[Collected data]

■ ■ ■ ■ ■ ■ ■

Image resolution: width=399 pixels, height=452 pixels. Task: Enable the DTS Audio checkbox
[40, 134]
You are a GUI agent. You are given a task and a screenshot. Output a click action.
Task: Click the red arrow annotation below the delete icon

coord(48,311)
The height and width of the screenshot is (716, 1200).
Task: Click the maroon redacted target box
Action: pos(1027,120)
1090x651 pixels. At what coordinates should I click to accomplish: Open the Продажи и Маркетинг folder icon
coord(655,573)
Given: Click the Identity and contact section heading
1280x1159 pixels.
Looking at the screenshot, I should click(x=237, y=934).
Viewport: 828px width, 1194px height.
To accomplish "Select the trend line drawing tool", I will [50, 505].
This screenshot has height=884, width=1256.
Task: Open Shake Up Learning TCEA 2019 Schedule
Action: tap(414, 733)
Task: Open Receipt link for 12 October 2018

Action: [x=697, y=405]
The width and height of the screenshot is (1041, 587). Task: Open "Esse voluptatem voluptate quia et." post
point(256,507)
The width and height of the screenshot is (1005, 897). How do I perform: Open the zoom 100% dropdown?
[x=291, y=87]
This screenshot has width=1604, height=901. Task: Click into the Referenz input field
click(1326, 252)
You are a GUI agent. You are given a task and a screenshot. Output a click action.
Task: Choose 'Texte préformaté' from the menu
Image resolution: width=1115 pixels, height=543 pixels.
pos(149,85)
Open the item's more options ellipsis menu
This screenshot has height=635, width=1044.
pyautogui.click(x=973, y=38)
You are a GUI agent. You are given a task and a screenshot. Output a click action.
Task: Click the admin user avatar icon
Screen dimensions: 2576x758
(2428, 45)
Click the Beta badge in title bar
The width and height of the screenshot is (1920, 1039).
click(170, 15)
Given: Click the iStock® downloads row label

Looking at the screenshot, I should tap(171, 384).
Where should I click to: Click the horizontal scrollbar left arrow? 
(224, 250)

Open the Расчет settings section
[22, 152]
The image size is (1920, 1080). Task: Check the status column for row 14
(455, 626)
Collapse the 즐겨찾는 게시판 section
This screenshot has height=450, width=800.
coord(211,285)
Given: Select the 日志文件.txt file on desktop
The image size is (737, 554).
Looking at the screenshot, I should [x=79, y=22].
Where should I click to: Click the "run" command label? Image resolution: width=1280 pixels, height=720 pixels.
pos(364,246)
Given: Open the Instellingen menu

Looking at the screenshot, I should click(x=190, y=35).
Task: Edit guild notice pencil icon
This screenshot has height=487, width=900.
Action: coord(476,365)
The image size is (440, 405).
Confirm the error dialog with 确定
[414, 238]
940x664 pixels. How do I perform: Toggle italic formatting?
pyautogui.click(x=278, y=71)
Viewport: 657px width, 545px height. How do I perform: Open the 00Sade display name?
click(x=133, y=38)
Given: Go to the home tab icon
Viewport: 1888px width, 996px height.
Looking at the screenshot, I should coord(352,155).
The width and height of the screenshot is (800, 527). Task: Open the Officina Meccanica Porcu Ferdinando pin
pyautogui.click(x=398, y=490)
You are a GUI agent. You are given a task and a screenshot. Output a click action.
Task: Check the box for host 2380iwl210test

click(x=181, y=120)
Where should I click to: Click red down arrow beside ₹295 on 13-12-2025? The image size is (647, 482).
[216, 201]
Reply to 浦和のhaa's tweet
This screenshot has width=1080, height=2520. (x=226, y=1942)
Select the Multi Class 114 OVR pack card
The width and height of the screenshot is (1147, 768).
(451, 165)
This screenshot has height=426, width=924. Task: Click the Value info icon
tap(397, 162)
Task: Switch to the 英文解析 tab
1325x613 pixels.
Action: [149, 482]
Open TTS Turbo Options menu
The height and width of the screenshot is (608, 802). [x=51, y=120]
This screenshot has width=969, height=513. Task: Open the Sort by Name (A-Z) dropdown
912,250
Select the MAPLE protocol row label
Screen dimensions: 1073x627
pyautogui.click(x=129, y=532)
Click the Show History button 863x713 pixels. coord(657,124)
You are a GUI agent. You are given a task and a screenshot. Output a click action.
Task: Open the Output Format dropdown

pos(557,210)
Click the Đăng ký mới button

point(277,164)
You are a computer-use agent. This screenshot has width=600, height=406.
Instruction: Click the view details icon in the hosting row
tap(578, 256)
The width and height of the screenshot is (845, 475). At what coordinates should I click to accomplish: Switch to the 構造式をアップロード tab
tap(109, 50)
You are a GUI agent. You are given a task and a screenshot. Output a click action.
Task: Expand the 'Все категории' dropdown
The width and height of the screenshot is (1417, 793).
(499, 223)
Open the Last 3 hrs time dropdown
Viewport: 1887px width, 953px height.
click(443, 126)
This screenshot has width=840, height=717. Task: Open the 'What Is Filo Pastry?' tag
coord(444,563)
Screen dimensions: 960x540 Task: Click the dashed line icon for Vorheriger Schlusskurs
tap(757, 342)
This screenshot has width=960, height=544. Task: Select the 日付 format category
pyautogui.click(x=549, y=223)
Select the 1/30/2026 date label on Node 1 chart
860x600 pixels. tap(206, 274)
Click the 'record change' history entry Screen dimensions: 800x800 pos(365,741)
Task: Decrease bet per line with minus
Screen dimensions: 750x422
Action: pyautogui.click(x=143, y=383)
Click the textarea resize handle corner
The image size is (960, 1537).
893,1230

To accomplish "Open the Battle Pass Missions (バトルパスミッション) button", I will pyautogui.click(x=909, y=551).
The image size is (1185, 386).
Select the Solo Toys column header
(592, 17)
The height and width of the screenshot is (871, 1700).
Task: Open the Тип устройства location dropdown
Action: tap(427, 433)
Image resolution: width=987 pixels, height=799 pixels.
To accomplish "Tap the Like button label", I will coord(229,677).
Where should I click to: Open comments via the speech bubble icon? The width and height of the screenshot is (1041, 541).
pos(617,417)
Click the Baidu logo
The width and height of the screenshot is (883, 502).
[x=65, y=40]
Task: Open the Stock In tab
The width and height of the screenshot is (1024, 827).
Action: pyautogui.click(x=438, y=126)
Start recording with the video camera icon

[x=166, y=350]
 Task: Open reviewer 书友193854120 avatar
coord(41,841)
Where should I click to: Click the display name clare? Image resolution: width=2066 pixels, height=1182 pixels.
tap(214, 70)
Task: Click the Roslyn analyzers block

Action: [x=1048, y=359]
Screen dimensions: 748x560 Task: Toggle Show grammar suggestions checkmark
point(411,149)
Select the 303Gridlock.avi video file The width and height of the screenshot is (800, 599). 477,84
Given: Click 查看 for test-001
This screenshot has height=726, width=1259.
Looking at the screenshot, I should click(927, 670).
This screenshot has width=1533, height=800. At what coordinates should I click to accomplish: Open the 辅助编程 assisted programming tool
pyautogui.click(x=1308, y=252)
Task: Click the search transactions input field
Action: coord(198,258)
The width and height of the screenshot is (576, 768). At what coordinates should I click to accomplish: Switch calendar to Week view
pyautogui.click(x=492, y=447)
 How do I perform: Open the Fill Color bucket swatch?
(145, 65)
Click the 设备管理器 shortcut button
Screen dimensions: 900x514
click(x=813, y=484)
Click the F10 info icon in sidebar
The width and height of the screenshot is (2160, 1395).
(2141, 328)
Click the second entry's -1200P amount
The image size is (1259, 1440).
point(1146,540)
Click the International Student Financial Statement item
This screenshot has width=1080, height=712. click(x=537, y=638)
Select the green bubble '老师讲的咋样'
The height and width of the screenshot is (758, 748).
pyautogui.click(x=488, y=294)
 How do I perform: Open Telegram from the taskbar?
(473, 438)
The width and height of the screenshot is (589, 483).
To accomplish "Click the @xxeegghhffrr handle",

■ ■ ■ ■ ■ ■ ■

Activity:
Wherever a line holds the word "file", copy that line out of the entries above.

Task solution:
Given: Select the 日志文件.txt file on desktop
Select the 303Gridlock.avi video file The width and height of the screenshot is (800, 599). 477,84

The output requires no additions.